(Saved data entries)
+++

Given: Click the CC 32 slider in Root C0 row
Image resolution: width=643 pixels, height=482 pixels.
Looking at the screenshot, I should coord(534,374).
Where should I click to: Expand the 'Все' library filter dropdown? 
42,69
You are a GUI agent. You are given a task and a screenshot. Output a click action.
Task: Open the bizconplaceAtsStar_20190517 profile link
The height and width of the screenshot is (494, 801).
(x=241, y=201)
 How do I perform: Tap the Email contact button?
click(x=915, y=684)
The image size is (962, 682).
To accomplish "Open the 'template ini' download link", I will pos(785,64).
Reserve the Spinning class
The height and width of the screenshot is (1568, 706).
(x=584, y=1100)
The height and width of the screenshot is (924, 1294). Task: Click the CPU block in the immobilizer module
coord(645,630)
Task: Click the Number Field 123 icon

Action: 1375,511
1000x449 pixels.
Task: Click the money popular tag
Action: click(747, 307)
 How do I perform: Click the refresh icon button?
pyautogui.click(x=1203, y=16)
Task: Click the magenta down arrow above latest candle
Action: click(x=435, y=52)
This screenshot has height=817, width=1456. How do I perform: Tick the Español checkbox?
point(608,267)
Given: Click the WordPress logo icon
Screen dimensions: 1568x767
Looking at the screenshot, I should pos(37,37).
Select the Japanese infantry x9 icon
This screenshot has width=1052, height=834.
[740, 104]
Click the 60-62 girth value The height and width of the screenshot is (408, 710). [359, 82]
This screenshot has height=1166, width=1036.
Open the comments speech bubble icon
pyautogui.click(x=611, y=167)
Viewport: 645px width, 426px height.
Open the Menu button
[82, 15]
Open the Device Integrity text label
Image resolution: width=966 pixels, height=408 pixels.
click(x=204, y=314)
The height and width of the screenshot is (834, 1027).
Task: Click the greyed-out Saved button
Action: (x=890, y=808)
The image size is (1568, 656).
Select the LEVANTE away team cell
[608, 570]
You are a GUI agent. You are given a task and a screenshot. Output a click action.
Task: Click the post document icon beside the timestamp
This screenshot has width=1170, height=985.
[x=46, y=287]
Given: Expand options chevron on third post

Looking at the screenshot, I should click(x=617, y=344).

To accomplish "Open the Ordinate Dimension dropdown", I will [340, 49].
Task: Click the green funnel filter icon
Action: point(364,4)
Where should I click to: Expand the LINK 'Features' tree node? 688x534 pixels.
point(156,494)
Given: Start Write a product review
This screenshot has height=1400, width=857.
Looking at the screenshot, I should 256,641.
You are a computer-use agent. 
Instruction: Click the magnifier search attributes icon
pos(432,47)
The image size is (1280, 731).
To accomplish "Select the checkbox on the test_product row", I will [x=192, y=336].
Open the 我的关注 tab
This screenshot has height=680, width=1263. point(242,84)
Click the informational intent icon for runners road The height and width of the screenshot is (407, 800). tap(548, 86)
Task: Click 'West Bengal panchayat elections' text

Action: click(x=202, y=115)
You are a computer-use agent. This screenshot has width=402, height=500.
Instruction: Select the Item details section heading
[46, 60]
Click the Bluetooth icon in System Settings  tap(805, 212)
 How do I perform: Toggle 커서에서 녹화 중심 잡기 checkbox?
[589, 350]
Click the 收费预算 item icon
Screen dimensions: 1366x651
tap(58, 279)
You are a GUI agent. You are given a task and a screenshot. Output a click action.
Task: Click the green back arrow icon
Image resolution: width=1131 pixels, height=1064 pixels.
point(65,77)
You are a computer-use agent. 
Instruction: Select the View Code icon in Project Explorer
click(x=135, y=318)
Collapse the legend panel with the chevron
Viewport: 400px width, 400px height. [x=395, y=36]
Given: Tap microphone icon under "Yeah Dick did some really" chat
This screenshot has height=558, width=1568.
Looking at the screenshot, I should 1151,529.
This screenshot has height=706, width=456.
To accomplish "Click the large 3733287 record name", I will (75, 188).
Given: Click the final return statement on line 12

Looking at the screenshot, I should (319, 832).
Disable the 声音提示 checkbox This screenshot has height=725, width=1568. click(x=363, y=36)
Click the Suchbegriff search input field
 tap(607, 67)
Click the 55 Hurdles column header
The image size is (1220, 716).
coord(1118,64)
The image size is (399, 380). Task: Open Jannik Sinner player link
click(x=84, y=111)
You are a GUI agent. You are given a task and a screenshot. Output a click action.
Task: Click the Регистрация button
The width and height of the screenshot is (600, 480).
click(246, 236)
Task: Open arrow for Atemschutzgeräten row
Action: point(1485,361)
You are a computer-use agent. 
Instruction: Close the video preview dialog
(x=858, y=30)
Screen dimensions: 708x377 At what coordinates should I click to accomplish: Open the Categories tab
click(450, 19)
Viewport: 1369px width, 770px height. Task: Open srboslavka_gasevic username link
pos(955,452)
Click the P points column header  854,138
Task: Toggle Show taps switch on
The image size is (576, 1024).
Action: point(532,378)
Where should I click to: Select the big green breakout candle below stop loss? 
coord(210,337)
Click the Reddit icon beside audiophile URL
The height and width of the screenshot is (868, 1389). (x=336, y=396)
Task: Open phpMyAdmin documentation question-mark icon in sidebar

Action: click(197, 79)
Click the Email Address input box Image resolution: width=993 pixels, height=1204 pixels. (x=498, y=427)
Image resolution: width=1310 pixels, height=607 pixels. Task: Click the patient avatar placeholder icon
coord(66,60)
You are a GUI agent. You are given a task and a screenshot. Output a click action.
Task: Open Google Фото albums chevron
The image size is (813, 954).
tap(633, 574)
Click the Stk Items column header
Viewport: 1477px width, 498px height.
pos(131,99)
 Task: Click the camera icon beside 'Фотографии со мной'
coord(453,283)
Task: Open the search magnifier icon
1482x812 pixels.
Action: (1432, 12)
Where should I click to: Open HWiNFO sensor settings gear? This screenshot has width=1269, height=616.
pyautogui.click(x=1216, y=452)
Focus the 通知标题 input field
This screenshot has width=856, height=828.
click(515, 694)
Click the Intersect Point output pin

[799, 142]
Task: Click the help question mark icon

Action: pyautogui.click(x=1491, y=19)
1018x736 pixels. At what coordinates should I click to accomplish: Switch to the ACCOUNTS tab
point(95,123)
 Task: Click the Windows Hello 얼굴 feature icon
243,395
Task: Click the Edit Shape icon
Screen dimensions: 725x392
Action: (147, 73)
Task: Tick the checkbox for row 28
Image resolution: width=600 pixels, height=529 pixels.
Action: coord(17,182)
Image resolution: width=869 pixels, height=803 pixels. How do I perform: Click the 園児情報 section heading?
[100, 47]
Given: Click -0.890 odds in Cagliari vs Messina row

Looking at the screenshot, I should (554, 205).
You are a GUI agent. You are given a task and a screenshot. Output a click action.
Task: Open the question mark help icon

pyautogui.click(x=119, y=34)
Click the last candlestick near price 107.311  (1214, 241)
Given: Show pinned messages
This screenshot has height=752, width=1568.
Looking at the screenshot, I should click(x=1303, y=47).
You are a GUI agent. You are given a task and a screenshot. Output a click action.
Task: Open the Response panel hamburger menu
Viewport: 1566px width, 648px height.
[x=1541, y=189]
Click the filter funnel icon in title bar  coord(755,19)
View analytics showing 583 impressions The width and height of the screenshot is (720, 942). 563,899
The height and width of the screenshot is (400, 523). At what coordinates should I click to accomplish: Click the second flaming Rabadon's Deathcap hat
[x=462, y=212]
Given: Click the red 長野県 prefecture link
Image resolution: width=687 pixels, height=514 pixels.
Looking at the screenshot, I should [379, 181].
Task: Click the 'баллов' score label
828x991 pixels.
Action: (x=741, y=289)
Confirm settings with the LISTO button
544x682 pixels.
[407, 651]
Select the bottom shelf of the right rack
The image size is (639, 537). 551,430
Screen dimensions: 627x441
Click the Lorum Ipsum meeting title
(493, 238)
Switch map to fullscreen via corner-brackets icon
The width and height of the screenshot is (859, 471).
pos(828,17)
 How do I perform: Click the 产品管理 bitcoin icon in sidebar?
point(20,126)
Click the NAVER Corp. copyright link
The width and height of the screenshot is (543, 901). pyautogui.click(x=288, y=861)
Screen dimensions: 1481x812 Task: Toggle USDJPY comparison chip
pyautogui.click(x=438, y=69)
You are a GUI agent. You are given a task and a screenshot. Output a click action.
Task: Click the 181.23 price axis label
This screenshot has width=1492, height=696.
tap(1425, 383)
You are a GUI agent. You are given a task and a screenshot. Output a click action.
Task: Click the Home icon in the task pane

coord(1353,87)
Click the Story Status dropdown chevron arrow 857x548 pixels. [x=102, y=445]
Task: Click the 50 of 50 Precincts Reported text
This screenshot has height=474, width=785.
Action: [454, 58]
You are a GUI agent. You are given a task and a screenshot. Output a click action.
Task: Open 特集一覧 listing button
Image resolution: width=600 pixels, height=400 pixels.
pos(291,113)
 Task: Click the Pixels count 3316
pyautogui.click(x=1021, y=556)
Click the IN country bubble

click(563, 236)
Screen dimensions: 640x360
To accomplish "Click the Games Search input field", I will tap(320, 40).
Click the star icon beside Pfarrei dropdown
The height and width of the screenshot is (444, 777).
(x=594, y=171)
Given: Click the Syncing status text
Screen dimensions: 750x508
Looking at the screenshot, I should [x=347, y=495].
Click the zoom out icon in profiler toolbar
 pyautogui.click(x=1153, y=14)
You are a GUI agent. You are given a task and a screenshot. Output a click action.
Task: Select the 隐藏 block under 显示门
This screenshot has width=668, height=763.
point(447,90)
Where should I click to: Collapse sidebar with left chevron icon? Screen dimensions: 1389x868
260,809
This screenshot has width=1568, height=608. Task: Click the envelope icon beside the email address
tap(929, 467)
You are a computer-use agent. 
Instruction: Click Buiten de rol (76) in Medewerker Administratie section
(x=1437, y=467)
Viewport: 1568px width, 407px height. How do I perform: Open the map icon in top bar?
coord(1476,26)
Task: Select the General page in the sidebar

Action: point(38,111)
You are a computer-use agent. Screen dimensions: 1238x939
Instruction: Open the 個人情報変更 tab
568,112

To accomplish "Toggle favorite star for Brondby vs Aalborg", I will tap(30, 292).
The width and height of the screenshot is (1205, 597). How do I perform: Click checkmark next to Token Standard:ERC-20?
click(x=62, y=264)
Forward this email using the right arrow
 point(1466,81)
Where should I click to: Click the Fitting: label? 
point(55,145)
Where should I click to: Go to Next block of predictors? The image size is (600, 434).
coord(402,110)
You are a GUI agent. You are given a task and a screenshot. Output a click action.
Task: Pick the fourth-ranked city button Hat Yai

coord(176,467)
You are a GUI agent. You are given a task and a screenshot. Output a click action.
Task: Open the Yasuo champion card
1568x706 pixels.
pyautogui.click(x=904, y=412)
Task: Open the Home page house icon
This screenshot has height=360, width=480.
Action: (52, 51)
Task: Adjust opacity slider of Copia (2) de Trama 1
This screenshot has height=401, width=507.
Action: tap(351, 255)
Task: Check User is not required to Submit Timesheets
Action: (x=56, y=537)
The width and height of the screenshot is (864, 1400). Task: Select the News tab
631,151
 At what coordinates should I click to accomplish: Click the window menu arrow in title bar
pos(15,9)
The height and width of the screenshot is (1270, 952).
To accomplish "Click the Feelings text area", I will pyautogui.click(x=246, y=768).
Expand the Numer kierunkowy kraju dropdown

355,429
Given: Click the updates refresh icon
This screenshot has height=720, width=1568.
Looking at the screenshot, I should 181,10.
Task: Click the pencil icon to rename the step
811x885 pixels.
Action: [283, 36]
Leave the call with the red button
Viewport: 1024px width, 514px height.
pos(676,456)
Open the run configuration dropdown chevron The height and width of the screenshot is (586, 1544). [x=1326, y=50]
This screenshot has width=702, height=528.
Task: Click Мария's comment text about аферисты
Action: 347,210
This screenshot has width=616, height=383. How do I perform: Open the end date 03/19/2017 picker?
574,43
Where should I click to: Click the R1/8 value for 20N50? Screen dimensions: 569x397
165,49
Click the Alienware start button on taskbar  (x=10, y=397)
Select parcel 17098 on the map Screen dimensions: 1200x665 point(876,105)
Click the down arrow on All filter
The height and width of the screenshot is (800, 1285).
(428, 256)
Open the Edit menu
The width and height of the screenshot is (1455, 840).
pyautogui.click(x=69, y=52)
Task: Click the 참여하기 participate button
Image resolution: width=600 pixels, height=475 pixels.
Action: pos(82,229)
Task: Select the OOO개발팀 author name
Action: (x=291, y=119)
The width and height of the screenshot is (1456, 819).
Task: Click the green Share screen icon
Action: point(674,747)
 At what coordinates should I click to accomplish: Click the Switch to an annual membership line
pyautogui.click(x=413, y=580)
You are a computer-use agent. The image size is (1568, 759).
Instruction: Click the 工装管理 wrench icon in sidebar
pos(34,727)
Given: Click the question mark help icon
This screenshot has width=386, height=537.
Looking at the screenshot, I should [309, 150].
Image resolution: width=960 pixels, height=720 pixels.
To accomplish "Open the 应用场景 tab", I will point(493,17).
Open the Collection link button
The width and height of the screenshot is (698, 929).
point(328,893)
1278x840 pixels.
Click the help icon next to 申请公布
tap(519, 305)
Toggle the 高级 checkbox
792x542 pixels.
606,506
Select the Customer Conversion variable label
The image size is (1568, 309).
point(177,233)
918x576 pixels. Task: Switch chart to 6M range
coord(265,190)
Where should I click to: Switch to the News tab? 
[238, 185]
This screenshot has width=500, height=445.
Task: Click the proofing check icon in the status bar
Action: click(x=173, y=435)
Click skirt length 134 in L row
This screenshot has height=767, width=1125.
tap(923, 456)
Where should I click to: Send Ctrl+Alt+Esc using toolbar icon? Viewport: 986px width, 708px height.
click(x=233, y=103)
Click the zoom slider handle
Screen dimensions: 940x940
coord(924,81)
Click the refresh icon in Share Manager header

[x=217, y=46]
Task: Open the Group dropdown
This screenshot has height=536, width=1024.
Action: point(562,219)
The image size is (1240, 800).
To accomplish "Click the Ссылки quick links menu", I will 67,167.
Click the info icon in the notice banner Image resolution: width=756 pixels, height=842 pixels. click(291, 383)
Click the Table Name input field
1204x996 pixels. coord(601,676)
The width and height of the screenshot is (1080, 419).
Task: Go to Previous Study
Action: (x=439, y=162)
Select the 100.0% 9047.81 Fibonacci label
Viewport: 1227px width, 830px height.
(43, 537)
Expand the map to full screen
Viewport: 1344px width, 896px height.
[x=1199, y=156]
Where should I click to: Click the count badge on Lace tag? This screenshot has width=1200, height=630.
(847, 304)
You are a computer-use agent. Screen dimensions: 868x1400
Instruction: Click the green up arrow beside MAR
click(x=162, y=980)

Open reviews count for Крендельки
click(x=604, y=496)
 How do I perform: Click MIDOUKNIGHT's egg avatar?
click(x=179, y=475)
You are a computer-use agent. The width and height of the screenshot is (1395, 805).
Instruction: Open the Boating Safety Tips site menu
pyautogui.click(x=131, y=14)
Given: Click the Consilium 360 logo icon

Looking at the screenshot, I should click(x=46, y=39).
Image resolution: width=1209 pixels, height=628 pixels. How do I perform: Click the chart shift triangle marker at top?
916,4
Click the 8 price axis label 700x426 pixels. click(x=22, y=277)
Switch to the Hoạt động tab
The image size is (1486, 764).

+++

Show me all lines in the records that contain "Edit".

[ANSWER]
Task: Click the Edit Shape icon
Open the Edit menu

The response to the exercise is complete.